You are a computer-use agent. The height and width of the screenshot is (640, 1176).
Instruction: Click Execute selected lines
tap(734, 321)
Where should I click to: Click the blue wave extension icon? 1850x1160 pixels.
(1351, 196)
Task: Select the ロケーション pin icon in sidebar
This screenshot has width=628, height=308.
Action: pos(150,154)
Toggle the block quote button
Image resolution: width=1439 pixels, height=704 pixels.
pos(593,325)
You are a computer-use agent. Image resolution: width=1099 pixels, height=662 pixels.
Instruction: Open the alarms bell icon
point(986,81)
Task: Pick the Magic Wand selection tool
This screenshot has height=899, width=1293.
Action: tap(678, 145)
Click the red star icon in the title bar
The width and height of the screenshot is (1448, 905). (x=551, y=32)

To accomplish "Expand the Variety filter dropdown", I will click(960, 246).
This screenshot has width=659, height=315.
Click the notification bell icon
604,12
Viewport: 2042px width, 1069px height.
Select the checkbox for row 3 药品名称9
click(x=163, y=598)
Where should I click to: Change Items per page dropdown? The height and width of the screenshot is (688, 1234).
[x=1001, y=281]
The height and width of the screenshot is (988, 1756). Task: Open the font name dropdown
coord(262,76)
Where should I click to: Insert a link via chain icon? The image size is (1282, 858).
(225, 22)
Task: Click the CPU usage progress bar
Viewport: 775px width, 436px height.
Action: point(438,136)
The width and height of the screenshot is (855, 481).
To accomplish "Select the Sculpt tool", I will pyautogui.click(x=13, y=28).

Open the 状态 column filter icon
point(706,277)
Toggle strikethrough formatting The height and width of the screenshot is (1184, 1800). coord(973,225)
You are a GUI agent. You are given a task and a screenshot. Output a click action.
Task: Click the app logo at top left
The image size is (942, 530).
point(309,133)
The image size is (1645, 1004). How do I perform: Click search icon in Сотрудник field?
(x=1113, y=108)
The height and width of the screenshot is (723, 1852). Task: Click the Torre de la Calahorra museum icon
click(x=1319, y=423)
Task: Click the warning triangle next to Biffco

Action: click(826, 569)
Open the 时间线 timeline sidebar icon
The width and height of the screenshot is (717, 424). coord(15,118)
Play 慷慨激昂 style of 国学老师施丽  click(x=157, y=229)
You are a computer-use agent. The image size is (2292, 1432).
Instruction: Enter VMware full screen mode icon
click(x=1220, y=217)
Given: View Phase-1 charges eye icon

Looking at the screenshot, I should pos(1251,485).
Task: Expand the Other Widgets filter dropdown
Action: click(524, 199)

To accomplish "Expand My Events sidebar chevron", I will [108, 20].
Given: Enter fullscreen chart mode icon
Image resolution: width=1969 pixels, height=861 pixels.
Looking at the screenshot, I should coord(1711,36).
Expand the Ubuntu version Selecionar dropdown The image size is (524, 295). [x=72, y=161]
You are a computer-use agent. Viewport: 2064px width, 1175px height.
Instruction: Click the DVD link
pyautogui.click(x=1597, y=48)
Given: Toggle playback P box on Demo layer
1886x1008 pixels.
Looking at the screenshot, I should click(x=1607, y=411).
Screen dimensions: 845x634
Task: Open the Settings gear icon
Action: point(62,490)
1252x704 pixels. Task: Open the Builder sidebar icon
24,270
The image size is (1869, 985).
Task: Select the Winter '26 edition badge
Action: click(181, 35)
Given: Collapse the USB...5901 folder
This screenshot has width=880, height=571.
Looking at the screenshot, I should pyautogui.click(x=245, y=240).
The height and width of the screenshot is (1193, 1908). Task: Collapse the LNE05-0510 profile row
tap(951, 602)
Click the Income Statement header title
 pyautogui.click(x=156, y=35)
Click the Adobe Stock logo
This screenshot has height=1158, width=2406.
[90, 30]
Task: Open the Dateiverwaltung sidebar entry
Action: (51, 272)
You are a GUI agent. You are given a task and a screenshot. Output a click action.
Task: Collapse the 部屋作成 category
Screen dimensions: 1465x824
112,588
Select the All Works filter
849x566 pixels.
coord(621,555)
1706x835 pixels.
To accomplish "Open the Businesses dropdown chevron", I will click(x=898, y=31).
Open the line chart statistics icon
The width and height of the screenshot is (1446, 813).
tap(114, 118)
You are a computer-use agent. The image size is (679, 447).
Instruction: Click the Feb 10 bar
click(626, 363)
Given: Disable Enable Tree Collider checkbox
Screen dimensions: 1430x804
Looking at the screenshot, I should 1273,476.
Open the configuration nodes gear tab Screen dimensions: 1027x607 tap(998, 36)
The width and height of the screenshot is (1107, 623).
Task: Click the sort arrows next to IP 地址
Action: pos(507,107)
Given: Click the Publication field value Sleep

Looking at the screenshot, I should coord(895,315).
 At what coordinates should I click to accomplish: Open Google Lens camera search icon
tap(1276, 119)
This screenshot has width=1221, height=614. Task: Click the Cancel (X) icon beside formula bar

·····

[Task] Restate the data above word for word, omitting nothing.

[Result for this exercise]
You are a computer-use agent. The height and width of the screenshot is (640, 1176).
Instruction: Click Execute selected lines
tap(734, 321)
Where should I click to: Click the blue wave extension icon? 1850x1160 pixels.
(1351, 196)
Task: Select the ロケーション pin icon in sidebar
This screenshot has width=628, height=308.
Action: pos(150,154)
Toggle the block quote button
Image resolution: width=1439 pixels, height=704 pixels.
pos(593,325)
You are a computer-use agent. Image resolution: width=1099 pixels, height=662 pixels.
Instruction: Open the alarms bell icon
point(986,81)
Task: Pick the Magic Wand selection tool
This screenshot has height=899, width=1293.
Action: tap(678, 145)
Click the red star icon in the title bar
The width and height of the screenshot is (1448, 905). (x=551, y=32)

To accomplish "Expand the Variety filter dropdown", I will click(960, 246).
This screenshot has width=659, height=315.
Click the notification bell icon
604,12
Viewport: 2042px width, 1069px height.
Select the checkbox for row 3 药品名称9
click(x=163, y=598)
Where should I click to: Change Items per page dropdown? The height and width of the screenshot is (688, 1234).
[x=1001, y=281]
The height and width of the screenshot is (988, 1756). Task: Open the font name dropdown
coord(262,76)
Where should I click to: Insert a link via chain icon? The image size is (1282, 858).
(225, 22)
Task: Click the CPU usage progress bar
Viewport: 775px width, 436px height.
Action: point(438,136)
The width and height of the screenshot is (855, 481).
To accomplish "Select the Sculpt tool", I will pyautogui.click(x=13, y=28).

Open the 状态 column filter icon
point(706,277)
Toggle strikethrough formatting The height and width of the screenshot is (1184, 1800). coord(973,225)
You are a GUI agent. You are given a task and a screenshot. Output a click action.
Task: Click the app logo at top left
The image size is (942, 530).
point(309,133)
The image size is (1645, 1004). How do I perform: Click search icon in Сотрудник field?
(x=1113, y=108)
The height and width of the screenshot is (723, 1852). Task: Click the Torre de la Calahorra museum icon
click(x=1319, y=423)
Task: Click the warning triangle next to Biffco

Action: click(826, 569)
Open the 时间线 timeline sidebar icon
The width and height of the screenshot is (717, 424). coord(15,118)
Play 慷慨激昂 style of 国学老师施丽  click(x=157, y=229)
You are a computer-use agent. The image size is (2292, 1432).
Instruction: Enter VMware full screen mode icon
click(x=1220, y=217)
Given: View Phase-1 charges eye icon

Looking at the screenshot, I should pos(1251,485).
Task: Expand the Other Widgets filter dropdown
Action: click(524, 199)

To accomplish "Expand My Events sidebar chevron", I will [108, 20].
Given: Enter fullscreen chart mode icon
Image resolution: width=1969 pixels, height=861 pixels.
Looking at the screenshot, I should coord(1711,36).
Expand the Ubuntu version Selecionar dropdown The image size is (524, 295). [x=72, y=161]
You are a computer-use agent. Viewport: 2064px width, 1175px height.
Instruction: Click the DVD link
pyautogui.click(x=1597, y=48)
Given: Toggle playback P box on Demo layer
1886x1008 pixels.
Looking at the screenshot, I should click(x=1607, y=411).
Screen dimensions: 845x634
Task: Open the Settings gear icon
Action: point(62,490)
1252x704 pixels. Task: Open the Builder sidebar icon
24,270
The image size is (1869, 985).
Task: Select the Winter '26 edition badge
Action: click(181, 35)
Given: Collapse the USB...5901 folder
This screenshot has width=880, height=571.
Looking at the screenshot, I should pyautogui.click(x=245, y=240).
The height and width of the screenshot is (1193, 1908). Task: Collapse the LNE05-0510 profile row
tap(951, 602)
Click the Income Statement header title
 pyautogui.click(x=156, y=35)
Click the Adobe Stock logo
This screenshot has height=1158, width=2406.
[90, 30]
Task: Open the Dateiverwaltung sidebar entry
Action: (51, 272)
You are a GUI agent. You are given a task and a screenshot. Output a click action.
Task: Collapse the 部屋作成 category
Screen dimensions: 1465x824
112,588
Select the All Works filter
849x566 pixels.
coord(621,555)
1706x835 pixels.
To accomplish "Open the Businesses dropdown chevron", I will click(x=898, y=31).
Open the line chart statistics icon
The width and height of the screenshot is (1446, 813).
tap(114, 118)
You are a computer-use agent. The image size is (679, 447).
Instruction: Click the Feb 10 bar
click(626, 363)
Given: Disable Enable Tree Collider checkbox
Screen dimensions: 1430x804
Looking at the screenshot, I should 1273,476.
Open the configuration nodes gear tab Screen dimensions: 1027x607 tap(998, 36)
The width and height of the screenshot is (1107, 623).
Task: Click the sort arrows next to IP 地址
Action: pos(507,107)
Given: Click the Publication field value Sleep

Looking at the screenshot, I should coord(895,315).
 At what coordinates should I click to accomplish: Open Google Lens camera search icon
tap(1276, 119)
This screenshot has width=1221, height=614. Task: Click the Cancel (X) icon beside formula bar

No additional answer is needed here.